First, for part (a), we need to find what the shape looks like when we slice the big 3D surface $z=y^2-x^2$ with a plane where $x=2$. Imagine you have a big clay model of the surface and you cut it with a flat knife at $x=2$. To find the equation of this cut, I just plug $x=2$ into the original equation. So, $z = y^2 - (2)^2$, which simplifies to $z = y^2 - 4$. Ta-da! This is the equation of a parabola.

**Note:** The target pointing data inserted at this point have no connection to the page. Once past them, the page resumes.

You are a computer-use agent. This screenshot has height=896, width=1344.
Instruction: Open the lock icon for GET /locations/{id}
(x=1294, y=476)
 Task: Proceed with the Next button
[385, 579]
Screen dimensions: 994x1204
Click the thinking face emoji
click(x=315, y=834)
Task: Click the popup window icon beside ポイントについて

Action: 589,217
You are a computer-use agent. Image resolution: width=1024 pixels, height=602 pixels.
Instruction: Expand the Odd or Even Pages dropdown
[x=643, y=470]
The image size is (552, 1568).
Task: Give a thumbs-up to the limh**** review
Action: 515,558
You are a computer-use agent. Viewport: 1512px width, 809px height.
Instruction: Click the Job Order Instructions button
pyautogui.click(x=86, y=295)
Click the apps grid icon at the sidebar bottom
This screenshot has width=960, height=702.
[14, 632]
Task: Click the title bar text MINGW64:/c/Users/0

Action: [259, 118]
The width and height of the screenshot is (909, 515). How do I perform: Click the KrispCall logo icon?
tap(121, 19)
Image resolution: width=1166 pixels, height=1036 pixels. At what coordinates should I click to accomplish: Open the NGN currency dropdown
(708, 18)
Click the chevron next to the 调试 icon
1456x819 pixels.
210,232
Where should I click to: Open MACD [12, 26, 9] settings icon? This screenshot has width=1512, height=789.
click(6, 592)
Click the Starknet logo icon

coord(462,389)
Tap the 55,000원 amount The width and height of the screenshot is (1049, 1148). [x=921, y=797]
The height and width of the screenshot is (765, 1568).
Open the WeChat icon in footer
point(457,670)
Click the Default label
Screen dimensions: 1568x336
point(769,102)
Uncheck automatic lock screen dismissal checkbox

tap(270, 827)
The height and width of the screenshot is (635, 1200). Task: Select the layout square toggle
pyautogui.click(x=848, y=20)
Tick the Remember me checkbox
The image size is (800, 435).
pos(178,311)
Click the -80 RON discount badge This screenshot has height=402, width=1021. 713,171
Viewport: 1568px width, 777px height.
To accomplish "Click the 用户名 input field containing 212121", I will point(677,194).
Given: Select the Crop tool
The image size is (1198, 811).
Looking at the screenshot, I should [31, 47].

For part (b), to find the vertex of this parabola $z=y^2-4$, I think about where $y^2$ would be the smallest. The smallest value for $y^2$ is 0, which happens when $y=0$. If $y=0$, then $z = 0^2 - 4 = -4$. So, the lowest point of this parabola (its vertex) is where $y=0$ and $z=-4$. Since we're still on the slice where $x=2$, the full coordinates for the vertex are $(2, 0, -4)$.

For part (c), to find the focus, I remember from school that parabolas have a special point called a focus. For a parabola like $z = ay^2 + b$, we can write it in a special form to find the focus. Our equation $z = y^2 - 4$ can be rearranged to $y^2 = z+4$. Now, we compare this to the standard form $y^2 = 4p(z - z_{vertex})$, where 'p' tells us the distance from the vertex to the focus. Here, we have $y^2 = 1 \cdot (z - (-4))$. So, $4p$ must be equal to $1$, which means $p = 1/4$. Since the $y^2$ term is positive, this parabola opens upwards (in the positive z-direction). So, the focus will be $p$ units *above* the vertex. Our vertex is $(2, 0, -4)$. So the focus will be at $x=2$, $y=0$, and $z = -4 + 1/4$. That's $-16/4 + 1/4 = -15/4$. So the focus is $(2, 0, -15/4)$.

Finally, for part (d), the focal axis is like the middle line that cuts the parabola in half, going right through the vertex and the focus. Since our parabola $z=y^2-4$ opens upwards (along the z-direction), and its vertex is at $y=0$, its axis of symmetry must be a straight line that's perfectly vertical. This means it's parallel to the z-axis. Also, since $x=2$ for this whole slice and the vertex and focus are at $y=0$, the axis is specifically the line where $x=2$ and $y=0$.